Wednesday, February 24, 2016

What is coding?

What is coding?

Programming languages are fictional universes described by some of the brightest minds of our times. These universes come with their own rules and conventions, cultures and demographics. Just as authors use books to help you interact with their universes, you interact with programming language universes by casting spells that do everything from displaying a picture of a cat on the screen to obtaining classified military information through the Internet. We call these spells code.

Code is the essence of programs just as spells are the essence of magic. Just as magic is the whole process and experience from creating the spell to saving the world, it's hard to pinpoint what a program really is. Is it a program just because cannot or does not perform anything meaningful? Is it a program just because it's written on sand? Is it a program if nobody knows how to cast it anymore? These are questions we don't try to answer. The experience of coding is magical enough.

If you are familiar with casting spells, you will know that actually creating spells is no small feat. Spells work within specific realities, and code allow you to see the world through specific lenses.

Back in the old days these lenses tend to be centered around a computer - which is, for those of you who are old enough to remember, the equivalent of using magic wand gestures back in the days when magic wands were necessary for magic to happen. Nowadays, these lenses really depend on your context. Someone who casts code in the clouds would see the world very differently than someone diving into the mysterious intelligence of the Deep Blue. Pretty much like how young people nowadays cast spells with their toes or by blinking, whichever is currently fashionable. I still don't understand what is so sexy about casting spells with their toes.
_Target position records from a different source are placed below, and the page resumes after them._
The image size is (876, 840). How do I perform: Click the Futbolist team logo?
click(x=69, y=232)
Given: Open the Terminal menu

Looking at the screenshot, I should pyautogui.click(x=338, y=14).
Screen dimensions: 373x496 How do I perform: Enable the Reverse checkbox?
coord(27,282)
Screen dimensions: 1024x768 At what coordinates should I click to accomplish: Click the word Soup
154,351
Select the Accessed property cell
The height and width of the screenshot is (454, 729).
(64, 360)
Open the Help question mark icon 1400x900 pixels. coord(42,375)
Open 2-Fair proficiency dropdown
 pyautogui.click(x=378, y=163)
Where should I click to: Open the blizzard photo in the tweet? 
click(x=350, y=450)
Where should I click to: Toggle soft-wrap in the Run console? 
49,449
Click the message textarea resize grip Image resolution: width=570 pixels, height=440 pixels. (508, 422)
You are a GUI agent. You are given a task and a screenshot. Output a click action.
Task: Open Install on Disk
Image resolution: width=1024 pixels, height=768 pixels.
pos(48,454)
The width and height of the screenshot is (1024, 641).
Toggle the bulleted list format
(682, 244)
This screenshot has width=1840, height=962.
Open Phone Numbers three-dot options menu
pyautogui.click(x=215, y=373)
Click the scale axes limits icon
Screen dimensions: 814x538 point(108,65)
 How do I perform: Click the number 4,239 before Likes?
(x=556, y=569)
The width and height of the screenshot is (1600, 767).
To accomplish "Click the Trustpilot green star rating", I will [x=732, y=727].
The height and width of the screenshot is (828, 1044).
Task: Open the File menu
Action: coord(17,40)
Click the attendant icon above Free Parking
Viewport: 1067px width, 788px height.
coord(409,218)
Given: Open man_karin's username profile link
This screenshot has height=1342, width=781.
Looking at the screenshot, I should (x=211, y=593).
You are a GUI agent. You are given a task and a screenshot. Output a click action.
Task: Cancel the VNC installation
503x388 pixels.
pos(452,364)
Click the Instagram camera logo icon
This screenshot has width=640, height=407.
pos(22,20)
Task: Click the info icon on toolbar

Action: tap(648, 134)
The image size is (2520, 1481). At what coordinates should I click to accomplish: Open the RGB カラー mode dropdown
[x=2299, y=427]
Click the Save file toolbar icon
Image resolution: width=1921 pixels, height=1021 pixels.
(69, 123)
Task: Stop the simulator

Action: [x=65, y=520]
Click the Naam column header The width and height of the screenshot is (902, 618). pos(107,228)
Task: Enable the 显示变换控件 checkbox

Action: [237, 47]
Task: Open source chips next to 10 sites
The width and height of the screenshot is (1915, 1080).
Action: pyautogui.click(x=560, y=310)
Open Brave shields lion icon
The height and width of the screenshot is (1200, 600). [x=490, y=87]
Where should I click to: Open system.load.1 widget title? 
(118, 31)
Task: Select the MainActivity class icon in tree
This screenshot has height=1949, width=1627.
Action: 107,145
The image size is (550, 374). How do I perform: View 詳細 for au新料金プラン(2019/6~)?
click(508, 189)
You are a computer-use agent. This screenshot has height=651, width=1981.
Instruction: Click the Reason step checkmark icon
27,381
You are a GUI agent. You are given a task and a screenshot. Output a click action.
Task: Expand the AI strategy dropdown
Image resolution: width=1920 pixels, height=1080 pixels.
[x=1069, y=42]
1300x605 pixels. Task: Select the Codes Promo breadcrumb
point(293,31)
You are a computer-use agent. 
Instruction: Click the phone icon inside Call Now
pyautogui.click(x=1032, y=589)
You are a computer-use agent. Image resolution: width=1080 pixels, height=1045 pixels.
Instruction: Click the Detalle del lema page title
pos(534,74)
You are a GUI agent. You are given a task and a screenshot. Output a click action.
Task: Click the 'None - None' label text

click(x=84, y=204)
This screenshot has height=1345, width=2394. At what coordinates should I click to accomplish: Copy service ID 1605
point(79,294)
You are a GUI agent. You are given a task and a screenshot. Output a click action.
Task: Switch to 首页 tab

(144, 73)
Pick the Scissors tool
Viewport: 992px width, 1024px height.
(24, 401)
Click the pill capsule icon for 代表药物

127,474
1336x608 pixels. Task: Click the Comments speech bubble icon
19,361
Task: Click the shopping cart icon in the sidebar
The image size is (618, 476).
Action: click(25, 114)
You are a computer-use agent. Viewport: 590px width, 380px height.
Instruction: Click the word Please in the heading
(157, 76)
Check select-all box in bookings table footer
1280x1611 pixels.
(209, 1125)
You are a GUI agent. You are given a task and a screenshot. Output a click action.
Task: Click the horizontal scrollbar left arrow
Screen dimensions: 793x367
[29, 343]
How does one code? Same as casting spells. You need to know the basic invocation techniques, the actual words to use, be in the correct mental frame when performing the spell, and understand how spells interact with the other spells your peers or enemies may cast. You need to voice each spell with perfect accuracy - computers, just like magic, have no tolerance for incompetence. Spell casting is a performance art in itself.

Having said that, I'm sure the more experienced wizards are starting to ask, isn't coding, unlike magic, merely a matter of technical competency? That's where it starts getting exciting.

You see, unlike magic, where wizards rarely create new spells, in the coding world, each invocation of a spell is in itself a new spell. And just as it takes decades to learn how to create a good spell, it's the same for code. Good code is like good magic - it hints at you what it was created for and what it is capable of, while at the same time foresees how you may use it in an entirely different situation. It does not judge you, but when you invoke it, you judge yourself through its invocation.

Bad code is like a bad spell - ambiguous what it is supposed to achieve, and falls apart when you try casting it a second time. Certainly there are those who master bad magic so far that it becomes black magic - these are the masters we rarely get to know about.

So how does this code magic actually work? That would be another lesson.